Dataset entries:
::::::::::

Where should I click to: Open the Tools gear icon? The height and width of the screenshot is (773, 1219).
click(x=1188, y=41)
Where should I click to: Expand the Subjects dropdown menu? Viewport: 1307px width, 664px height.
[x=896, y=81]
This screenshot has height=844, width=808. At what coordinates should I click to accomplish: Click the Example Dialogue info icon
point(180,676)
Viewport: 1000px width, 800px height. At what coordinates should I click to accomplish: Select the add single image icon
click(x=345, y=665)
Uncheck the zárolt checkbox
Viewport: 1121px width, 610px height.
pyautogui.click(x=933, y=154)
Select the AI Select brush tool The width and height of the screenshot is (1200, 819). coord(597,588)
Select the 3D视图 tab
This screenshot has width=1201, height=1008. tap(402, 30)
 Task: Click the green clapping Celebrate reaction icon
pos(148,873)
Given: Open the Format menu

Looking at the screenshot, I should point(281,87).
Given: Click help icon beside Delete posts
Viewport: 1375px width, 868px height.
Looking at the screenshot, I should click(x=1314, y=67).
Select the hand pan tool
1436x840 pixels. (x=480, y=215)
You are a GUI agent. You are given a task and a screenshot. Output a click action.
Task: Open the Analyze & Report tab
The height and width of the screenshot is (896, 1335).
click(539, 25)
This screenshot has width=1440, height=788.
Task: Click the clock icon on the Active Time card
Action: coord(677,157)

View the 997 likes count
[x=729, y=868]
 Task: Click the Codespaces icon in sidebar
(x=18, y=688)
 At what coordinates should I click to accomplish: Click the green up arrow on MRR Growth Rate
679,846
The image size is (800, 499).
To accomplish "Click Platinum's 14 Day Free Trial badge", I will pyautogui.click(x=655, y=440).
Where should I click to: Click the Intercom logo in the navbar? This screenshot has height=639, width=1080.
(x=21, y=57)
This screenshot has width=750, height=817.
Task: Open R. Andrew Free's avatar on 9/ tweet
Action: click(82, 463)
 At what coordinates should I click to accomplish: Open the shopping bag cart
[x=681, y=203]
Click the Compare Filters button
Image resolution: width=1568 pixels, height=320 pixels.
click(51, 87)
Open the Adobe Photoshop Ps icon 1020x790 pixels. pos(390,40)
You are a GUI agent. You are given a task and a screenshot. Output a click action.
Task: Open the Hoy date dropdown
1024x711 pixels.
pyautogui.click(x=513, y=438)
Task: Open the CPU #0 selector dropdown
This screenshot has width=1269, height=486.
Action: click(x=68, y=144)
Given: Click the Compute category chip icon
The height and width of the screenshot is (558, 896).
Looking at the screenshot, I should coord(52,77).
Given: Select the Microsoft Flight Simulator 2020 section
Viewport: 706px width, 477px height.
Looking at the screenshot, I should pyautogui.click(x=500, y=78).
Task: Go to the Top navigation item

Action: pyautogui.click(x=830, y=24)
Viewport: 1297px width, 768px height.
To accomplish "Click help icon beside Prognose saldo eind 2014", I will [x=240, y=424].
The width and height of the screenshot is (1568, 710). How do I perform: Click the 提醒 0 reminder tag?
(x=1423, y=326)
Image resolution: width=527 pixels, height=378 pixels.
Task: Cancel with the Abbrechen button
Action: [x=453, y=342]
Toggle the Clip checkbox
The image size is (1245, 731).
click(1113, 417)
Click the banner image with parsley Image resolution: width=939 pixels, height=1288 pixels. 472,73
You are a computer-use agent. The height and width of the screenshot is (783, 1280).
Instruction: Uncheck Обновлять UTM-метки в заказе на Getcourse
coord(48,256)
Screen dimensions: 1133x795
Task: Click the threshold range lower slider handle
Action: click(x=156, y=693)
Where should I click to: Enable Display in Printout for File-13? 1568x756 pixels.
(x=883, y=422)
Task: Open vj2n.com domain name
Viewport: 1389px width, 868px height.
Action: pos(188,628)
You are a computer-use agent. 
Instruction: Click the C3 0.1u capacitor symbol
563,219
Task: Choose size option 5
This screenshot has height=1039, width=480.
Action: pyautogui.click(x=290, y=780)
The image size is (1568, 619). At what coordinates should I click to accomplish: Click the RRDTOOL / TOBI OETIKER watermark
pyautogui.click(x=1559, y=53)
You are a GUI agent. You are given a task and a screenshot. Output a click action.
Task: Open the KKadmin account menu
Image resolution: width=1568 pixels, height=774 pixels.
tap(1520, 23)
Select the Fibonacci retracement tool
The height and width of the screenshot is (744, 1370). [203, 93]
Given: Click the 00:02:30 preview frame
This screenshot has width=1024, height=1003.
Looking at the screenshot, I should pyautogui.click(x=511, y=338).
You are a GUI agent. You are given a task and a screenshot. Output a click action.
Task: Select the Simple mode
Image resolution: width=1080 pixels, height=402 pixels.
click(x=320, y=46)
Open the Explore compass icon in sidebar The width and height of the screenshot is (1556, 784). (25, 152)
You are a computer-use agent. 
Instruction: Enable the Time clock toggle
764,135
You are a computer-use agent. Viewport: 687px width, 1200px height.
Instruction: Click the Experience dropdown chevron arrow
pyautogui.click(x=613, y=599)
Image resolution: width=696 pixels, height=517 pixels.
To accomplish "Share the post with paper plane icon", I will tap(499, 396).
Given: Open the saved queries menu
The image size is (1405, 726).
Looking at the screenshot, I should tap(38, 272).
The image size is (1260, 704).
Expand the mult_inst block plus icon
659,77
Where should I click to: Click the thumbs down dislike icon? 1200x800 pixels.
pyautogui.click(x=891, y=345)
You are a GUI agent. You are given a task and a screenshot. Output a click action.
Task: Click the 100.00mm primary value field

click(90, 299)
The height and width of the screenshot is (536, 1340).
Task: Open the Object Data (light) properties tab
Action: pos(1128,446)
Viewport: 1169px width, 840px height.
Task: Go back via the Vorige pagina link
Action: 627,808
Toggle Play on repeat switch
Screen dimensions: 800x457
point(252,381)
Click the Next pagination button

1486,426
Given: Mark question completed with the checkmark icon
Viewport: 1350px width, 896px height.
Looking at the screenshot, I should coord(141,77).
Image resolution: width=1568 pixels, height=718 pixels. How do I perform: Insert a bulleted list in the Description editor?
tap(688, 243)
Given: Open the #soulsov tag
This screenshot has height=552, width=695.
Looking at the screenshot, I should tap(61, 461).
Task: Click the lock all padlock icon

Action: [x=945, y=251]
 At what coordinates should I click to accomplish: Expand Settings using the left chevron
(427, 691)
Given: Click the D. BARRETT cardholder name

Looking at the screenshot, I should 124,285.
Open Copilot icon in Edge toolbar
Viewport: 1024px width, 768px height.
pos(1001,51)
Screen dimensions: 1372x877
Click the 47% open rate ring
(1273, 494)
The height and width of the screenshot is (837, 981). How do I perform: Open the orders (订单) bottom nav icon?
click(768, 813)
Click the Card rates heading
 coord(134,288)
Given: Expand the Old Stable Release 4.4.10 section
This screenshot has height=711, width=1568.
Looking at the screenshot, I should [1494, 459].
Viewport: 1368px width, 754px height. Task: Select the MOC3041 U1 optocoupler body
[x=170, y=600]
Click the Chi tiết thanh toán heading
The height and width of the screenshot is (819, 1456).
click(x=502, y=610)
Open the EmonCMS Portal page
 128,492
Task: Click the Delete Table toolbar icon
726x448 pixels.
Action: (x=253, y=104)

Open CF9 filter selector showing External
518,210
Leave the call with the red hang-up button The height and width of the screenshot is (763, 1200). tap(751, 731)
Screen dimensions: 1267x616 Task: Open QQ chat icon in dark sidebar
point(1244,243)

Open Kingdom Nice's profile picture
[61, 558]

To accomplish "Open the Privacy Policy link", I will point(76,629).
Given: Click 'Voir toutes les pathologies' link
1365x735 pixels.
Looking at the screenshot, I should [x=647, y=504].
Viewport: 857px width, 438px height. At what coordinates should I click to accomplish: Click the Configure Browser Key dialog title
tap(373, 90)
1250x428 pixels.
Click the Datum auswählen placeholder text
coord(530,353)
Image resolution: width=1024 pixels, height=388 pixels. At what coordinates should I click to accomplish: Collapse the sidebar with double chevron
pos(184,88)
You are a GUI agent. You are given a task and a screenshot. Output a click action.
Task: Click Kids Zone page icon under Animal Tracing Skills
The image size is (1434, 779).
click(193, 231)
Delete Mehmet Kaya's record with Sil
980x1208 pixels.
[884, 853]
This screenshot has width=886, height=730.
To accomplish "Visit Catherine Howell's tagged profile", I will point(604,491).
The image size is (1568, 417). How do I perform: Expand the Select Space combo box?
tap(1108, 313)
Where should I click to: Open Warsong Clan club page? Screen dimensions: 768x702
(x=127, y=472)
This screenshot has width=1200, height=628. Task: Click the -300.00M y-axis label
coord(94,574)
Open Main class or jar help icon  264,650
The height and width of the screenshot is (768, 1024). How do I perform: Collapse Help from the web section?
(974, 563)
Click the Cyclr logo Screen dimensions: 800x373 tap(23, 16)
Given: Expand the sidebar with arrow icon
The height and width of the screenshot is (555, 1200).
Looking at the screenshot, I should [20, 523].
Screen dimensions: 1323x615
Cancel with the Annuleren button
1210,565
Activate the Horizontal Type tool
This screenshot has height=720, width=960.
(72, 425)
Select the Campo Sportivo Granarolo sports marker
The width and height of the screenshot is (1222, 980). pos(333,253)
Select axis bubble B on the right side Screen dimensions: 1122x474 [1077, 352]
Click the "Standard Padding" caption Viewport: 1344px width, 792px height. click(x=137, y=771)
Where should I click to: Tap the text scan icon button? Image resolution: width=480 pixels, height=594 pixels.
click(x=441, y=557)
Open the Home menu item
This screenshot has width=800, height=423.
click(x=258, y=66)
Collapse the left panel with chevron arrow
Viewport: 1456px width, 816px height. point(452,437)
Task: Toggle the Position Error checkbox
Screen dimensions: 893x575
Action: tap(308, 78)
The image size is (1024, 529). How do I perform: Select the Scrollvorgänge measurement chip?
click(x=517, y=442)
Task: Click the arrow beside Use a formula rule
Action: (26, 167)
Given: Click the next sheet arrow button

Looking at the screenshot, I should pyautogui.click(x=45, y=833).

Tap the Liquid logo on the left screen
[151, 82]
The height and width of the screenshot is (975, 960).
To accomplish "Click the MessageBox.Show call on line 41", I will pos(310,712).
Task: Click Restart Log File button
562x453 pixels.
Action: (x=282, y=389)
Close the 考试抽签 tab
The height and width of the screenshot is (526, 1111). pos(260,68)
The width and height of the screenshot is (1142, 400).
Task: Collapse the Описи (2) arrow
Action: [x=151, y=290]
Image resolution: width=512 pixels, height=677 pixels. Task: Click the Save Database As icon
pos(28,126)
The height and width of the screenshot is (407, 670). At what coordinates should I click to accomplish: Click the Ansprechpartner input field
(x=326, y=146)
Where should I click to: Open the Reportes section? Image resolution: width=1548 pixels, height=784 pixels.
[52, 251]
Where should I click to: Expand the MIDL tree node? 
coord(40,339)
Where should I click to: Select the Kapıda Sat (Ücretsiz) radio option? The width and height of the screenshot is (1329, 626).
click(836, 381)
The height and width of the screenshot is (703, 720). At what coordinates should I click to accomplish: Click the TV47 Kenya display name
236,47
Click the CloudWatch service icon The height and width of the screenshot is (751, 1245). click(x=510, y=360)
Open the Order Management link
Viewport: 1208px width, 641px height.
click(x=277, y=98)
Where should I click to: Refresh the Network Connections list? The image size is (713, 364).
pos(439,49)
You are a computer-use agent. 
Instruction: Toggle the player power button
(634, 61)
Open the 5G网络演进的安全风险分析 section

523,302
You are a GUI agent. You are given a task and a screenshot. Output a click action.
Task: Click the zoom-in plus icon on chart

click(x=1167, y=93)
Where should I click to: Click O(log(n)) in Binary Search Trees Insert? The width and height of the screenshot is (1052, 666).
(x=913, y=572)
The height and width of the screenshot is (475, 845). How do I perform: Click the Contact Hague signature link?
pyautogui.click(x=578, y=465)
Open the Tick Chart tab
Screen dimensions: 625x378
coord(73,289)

::::::::::

● Exercise aim
Wherever a line in the data above holds "will", copy that line.

● Reply to the task
To accomplish "Click Platinum's 14 Day Free Trial badge", I will pyautogui.click(x=655, y=440).
To accomplish "Click help icon beside Prognose saldo eind 2014", I will [x=240, y=424].
To accomplish "Share the post with paper plane icon", I will tap(499, 396).
To accomplish "Open the Privacy Policy link", I will point(76,629).
To accomplish "Visit Catherine Howell's tagged profile", I will point(604,491).
To accomplish "Click the MessageBox.Show call on line 41", I will pos(310,712).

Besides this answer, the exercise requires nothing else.